Published in the Financial Times, the latest analysis from Transport & Environment (Belgium) predicts that 25% of electric vehicles sold in the European Union (EU) this year will be produced in China as competition in the global electric vehicle market is stronger than ever.
According to the research, about 19.5% of electric cars sold in the EU last year were made in China, including cars from Chinese brands, such as MG and BYD as well as Western car models but made in China, such as Tesla, BMW and Renault. In particular, Chinese-brand electric vehicles currently account for 11% of the EU market and are expected to reach 20% by 2027. BYD car company has also grown spectacularly, accounting for 0.4% of the market share in 2019, up to 8%.
This research takes place in the context of Brussels completing an anti-subsidy investigation into electric cars originating from China. The results from this investigation are expected to lead to increased tariffs on electric vehicles imported from this country.
The head of BYD's European branch, Michael Shu, spoke out against EU accusations of subsidies from China last month. Sharing with the Financial Times, he said that it was the earlier investment in technology and productivity, compared to competitors, that made the company's car prices cheaper, not from subsidies from the Chinese government.
It is estimated that if the tariff rate on electric vehicles is increased to 25% (compared to 10% currently), the European Commission (EC) can collect 6 billion euros per year and will enhance the competitiveness of domestic car models. land. In particular, Chinese car models with large and high-profit segments, such as sedans and mid-sized SUVs, if the expected tariffs are applied, will become more expensive than equivalent car models in Europe. This is likely to push Chinese corporations to invest more in vehicle production within the EU.

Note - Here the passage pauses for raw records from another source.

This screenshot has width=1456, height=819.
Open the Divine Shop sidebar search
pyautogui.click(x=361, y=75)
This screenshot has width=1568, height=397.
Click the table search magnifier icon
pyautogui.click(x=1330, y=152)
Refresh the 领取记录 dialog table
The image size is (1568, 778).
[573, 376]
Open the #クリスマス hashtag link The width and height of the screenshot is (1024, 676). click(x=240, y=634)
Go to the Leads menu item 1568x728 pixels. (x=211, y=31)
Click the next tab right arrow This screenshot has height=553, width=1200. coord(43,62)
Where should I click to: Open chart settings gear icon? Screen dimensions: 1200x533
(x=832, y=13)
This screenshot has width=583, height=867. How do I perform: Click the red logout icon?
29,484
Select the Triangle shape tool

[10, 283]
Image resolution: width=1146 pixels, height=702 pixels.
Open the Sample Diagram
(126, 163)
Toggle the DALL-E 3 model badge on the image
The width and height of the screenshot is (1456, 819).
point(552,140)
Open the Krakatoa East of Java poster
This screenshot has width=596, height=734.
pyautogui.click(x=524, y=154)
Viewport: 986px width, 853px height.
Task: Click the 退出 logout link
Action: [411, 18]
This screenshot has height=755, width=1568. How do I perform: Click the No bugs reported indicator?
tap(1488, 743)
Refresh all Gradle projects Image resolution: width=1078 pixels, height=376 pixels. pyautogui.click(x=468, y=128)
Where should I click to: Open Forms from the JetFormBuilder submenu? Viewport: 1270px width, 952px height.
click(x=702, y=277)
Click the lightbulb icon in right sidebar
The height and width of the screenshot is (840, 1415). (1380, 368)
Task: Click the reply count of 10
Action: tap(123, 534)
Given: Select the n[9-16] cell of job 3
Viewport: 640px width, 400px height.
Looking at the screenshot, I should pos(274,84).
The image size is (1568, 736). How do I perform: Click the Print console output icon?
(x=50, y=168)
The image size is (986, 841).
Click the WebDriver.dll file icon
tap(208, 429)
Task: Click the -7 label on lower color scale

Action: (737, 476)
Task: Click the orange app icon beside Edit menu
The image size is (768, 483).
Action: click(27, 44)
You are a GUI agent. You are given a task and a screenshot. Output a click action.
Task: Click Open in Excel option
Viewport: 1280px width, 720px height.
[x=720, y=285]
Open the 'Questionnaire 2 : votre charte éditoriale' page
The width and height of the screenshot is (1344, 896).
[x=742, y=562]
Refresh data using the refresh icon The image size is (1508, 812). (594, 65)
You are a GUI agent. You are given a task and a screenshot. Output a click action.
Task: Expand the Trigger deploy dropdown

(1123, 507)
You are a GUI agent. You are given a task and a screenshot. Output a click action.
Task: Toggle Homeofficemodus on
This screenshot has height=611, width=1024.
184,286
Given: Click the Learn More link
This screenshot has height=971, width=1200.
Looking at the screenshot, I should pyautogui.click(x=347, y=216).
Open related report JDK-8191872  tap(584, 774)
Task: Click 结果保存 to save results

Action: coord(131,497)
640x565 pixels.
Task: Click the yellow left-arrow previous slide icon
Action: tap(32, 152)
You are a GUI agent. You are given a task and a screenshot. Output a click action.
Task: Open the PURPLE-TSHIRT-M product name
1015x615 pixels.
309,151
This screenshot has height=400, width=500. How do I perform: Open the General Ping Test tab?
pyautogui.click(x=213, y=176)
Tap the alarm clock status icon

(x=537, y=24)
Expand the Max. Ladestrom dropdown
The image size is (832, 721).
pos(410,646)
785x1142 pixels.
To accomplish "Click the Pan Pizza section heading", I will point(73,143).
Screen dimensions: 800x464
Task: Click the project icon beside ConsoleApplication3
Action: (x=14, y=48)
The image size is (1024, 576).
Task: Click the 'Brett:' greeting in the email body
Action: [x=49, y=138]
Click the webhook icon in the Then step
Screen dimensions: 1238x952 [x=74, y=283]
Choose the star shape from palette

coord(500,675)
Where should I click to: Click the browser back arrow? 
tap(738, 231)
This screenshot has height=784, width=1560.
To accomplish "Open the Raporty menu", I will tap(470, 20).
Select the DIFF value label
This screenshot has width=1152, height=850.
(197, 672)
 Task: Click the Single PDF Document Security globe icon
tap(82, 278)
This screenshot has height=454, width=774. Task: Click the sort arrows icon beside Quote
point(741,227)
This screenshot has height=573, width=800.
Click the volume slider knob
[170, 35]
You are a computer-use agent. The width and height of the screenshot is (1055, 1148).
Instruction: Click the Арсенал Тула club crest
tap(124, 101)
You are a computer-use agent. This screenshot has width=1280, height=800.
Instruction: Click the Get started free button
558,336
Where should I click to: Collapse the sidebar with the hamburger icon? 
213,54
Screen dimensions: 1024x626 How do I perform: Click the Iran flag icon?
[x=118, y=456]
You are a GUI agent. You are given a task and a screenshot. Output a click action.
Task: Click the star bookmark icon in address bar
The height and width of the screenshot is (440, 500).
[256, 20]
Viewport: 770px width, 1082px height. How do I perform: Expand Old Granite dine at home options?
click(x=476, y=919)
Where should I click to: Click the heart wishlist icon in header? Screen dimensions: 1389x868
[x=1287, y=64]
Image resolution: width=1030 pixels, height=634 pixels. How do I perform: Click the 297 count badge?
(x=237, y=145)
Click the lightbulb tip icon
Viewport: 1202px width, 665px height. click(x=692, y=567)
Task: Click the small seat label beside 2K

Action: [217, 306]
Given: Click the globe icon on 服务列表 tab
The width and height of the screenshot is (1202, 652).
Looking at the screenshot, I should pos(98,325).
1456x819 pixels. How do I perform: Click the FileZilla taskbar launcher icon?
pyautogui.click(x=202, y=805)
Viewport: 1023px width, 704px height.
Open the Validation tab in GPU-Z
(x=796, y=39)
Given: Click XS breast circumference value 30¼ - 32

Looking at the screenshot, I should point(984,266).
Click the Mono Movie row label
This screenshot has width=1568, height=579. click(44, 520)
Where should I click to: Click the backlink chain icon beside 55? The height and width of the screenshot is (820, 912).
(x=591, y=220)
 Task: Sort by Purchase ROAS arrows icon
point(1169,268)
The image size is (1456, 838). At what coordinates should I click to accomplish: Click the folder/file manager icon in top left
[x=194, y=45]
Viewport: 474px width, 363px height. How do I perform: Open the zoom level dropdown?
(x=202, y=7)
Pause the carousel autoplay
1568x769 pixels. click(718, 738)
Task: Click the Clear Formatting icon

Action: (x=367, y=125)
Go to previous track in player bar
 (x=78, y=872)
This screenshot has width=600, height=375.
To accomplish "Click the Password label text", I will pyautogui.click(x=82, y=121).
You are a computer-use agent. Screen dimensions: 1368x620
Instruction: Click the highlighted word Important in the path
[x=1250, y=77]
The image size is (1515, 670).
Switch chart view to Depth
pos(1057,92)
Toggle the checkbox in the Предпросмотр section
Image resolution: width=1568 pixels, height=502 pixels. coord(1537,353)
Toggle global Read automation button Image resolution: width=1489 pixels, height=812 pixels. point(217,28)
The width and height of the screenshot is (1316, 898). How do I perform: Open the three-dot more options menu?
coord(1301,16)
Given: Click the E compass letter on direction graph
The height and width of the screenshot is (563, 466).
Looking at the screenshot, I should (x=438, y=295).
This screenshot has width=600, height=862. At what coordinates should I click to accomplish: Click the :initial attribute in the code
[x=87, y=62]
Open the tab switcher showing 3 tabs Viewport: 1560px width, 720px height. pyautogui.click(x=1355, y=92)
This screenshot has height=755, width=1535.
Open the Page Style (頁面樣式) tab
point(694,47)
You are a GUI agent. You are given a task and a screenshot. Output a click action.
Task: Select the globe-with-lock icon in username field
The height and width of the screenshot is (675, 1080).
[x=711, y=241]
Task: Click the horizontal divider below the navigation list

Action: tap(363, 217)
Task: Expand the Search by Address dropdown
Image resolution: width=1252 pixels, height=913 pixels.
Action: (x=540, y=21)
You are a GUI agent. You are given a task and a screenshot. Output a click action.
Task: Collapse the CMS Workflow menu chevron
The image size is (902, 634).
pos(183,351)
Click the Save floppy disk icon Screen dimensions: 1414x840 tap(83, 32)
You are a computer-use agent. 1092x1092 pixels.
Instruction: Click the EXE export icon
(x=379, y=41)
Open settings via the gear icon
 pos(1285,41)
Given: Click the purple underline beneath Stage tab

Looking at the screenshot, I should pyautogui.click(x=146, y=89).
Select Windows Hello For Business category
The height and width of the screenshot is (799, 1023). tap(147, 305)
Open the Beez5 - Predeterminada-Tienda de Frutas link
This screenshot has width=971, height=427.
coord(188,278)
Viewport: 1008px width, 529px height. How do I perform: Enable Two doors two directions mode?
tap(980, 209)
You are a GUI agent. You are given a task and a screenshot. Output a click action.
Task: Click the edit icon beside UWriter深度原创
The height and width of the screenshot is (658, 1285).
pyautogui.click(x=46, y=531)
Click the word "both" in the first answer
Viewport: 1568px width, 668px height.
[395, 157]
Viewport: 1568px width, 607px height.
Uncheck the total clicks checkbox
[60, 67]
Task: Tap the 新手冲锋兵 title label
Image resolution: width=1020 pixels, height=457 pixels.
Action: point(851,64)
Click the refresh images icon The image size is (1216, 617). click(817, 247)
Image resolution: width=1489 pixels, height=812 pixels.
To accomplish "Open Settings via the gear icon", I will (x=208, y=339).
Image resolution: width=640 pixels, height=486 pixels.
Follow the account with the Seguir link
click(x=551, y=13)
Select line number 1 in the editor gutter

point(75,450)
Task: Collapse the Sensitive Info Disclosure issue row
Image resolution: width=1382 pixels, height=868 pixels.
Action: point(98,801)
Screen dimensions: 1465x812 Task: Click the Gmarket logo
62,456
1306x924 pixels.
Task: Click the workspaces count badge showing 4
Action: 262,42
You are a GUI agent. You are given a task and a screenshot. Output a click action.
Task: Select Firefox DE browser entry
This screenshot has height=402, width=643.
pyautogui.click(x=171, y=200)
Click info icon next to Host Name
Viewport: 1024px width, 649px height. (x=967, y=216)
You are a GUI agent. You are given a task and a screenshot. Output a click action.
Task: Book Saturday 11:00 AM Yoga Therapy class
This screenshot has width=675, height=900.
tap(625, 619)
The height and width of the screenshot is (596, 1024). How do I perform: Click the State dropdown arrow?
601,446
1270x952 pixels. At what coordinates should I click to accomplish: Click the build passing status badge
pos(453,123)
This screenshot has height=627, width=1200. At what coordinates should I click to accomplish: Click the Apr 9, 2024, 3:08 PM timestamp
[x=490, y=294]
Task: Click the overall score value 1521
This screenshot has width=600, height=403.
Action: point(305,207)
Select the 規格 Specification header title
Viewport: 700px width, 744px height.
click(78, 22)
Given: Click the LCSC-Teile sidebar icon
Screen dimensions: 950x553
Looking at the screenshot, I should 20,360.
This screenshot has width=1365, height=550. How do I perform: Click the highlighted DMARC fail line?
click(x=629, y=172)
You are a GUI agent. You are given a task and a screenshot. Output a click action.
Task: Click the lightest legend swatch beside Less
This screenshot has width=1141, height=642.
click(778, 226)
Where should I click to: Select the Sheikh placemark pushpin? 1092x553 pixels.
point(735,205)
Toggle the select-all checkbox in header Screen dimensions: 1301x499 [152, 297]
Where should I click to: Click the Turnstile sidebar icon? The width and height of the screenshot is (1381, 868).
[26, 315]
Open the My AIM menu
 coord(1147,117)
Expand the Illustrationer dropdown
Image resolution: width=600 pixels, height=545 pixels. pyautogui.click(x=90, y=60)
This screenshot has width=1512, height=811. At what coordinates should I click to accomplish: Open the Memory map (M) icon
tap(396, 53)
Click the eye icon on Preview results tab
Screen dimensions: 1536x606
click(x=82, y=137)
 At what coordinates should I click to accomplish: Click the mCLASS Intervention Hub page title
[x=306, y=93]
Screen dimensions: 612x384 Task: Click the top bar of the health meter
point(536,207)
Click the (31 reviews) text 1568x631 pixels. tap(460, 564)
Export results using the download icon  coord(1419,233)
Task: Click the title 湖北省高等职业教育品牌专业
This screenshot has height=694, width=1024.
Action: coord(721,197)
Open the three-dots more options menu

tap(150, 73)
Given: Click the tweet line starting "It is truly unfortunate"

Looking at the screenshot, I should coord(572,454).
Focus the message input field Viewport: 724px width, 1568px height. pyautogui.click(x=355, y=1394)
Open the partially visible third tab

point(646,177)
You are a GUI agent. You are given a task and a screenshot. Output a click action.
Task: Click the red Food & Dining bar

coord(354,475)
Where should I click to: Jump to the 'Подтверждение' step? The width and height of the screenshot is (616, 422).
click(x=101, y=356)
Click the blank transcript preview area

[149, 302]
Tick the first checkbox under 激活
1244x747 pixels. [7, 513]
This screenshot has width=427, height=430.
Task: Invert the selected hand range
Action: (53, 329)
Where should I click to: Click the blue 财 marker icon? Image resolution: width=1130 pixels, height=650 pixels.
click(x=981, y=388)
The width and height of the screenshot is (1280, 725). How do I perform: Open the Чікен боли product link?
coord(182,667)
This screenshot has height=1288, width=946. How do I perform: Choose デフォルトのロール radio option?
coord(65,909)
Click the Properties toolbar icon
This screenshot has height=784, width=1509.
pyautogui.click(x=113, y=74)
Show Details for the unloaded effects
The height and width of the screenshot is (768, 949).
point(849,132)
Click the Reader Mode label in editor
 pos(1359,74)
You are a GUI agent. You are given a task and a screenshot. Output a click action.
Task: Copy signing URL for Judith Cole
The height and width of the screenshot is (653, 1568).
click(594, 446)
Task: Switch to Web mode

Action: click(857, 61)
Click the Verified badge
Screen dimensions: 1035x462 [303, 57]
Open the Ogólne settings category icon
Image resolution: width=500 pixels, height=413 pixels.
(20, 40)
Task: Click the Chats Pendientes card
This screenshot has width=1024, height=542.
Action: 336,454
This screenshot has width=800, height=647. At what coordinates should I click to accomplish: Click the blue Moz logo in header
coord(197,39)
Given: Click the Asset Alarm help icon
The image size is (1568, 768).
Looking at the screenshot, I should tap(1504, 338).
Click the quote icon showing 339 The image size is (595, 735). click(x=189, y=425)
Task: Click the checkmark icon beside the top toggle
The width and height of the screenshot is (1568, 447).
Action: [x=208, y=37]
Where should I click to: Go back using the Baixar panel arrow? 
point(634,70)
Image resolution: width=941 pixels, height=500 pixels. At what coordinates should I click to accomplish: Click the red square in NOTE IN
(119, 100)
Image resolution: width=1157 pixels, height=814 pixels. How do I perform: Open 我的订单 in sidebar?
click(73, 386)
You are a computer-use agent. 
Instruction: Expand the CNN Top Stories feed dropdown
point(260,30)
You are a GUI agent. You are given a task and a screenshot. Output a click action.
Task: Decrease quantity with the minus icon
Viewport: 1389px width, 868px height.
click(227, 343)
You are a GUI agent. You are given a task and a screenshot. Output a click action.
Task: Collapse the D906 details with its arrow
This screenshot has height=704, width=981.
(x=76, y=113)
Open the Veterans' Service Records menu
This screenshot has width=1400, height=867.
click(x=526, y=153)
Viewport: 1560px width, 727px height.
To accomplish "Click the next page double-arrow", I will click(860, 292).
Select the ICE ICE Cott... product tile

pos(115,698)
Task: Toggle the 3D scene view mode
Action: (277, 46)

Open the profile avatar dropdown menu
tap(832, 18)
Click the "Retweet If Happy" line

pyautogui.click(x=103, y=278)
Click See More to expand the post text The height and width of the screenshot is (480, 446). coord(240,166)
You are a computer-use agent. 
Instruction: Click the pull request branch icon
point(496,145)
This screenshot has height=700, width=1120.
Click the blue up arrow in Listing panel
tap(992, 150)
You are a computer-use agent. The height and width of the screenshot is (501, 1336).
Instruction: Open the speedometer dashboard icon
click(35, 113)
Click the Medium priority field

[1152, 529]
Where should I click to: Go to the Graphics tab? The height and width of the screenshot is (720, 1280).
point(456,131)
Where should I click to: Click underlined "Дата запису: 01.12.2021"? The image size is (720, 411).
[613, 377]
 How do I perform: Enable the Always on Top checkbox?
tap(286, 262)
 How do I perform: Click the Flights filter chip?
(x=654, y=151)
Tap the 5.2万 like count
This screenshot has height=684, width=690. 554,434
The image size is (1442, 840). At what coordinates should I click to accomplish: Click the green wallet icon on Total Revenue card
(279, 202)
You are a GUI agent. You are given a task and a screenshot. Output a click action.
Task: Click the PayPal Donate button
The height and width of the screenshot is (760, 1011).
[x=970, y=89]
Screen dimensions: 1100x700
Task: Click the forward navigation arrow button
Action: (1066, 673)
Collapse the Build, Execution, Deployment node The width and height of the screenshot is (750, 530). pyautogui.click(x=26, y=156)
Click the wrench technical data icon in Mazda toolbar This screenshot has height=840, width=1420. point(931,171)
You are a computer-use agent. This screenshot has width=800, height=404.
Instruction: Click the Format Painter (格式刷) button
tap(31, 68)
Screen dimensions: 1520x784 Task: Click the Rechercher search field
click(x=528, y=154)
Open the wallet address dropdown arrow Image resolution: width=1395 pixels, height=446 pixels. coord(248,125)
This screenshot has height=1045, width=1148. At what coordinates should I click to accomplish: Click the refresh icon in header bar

“Tariffs will force automakers to localize electric vehicle production in Europe,” said Julia Poliscanova, policy director of Transport & Environment. "This is good news because we need more job opportunities and production skills.” However, she also warned that increasing tariffs is only a temporary solution, and advised manufacturers to prepare for the prospect of China placing many electric vehicle factories in Europe.
In fact, Chinese car company BYD is also building a factory in Hungary and is expected to start producing electric vehicles in this country by the end of next year. The company aims to capture 10% of the electric vehicle market share and become one of the largest car brands in Europe by 2030.
On the other hand, the application of new tariffs could negatively affect long-standing European car manufacturers such as BMW and Renault, which are locating electric vehicle factories in China. As for China, many analysts believe that car manufacturers can still make high profits, based on the fact that domestic selling prices are much cheaper than export prices. In China, an electric car is estimated to cost up to 28% less than the price in Europe.